*TASKS TO CARRY OUT*:
a) In the interview excerpt about Erik Poppe's film, what did the father do so that he could stay home and raise the two kids?
b) Continue the interview excerpt about Erik Poppe's film from its last sentence.

===== PASSAGE SHOWN =====

You know, when I spoke to [director] Erik [Poppe], when he approached me for this, he told me that he was her — that he just changed the sex. It's a personal story for him, but if you make a movie about a guy who leaves his family behind while he does this very important job, he's a hero right away. When you make it about a mother, it's a separate discussion. We still have these prejudices about what a mother is supposed to be, what she can and can't do, and that really is the center of the movie, because of her own expectations. And that was very interesting to see, that in this case, the mother isn't necessarily the good parent, that it's the father. He took a job that enabled him to be at home a lot more and raise their two kids. That was their deal, and he accepted that. He loves that life. But he doesn't like the fact that his wife constantly wants to go away, and that's tough on him.

===== GIVEN DATA =====

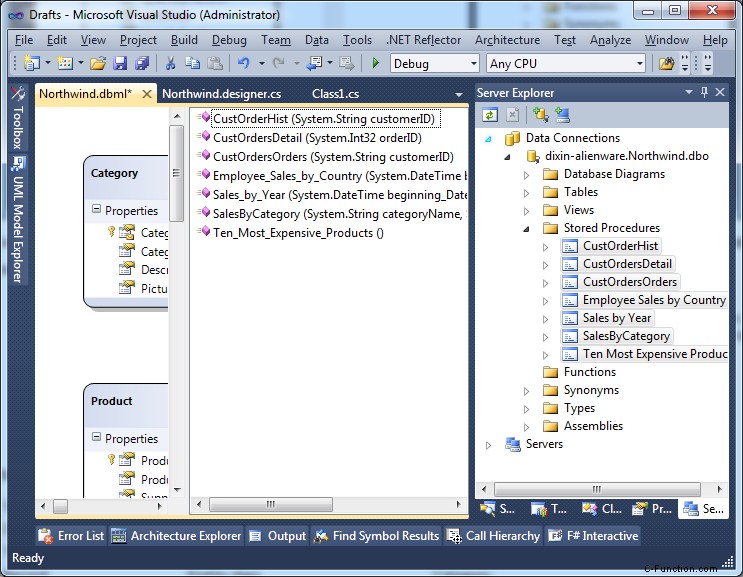The image size is (743, 577).
Task: Click the Connect to Database icon
Action: pyautogui.click(x=541, y=115)
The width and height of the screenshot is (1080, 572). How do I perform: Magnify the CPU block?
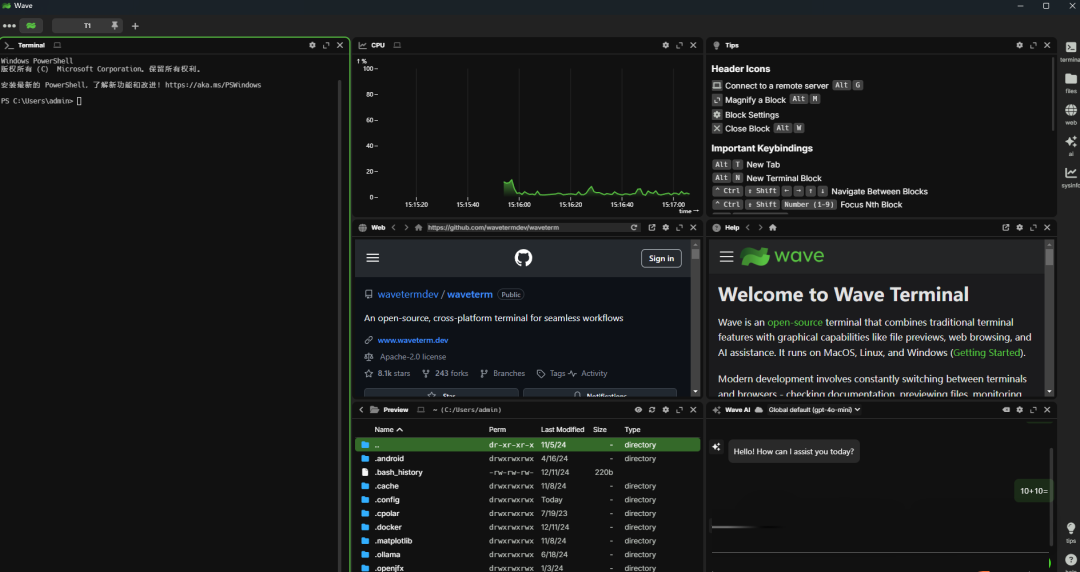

=====

*REPLIES*:
a) He took a job that enabled him to be at home a lot more and raise their two kids.

b)
And I understand. I've spent a lot of my working life traveling and being away from my own family, so I kind of knew and understood the dilemmas within that. I've experienced the difficulty of both that and maintaining a long-distance relationship, but I'm on the other side of it. I follow my dreams and my passion all the time, and the choices I make, in essence, are very selfish. If my kids came first all the time, I wouldn't travel like this, or do a movie in Australia. But it's a choice I made, and I stand by it. But sometimes it's important to stop and really think about it. Of course, when I'm shooting, I'm not going into a war zone!
Well, Game of Thrones can be a little dangerous for some folks. Beheadings, poisonings, behandings ...
[Laughs.] It's rare that someone actually gets killed on a set! Your ego can be bruised quite badly, but that's usually about it. So that's what I like about this film, because it does a beautiful job of showing how this is a drive and a passion for her. When you strip away the ideal, of what she would do idealistically, she can't help but do this. It's pure instinct for her. It's what she lives for. And I just like the fact that it shows that we're all different. You can't put certain people into certain boxes and make someone conform to your ideal of what you think they should be, because that doesn't always work out for very long. She comes to realize that. In a perfect world, she would be the person her husband wants her to be, but she says, "I want to, but I can't." Of course she can't. That's not her. And it's terribly unfair to ask her to be someone she's not. But I also understand why he does it. It's too hard to love someone and constantly be in fear of them dying, and it's so tough for their kids to be constantly waiting for her to come home.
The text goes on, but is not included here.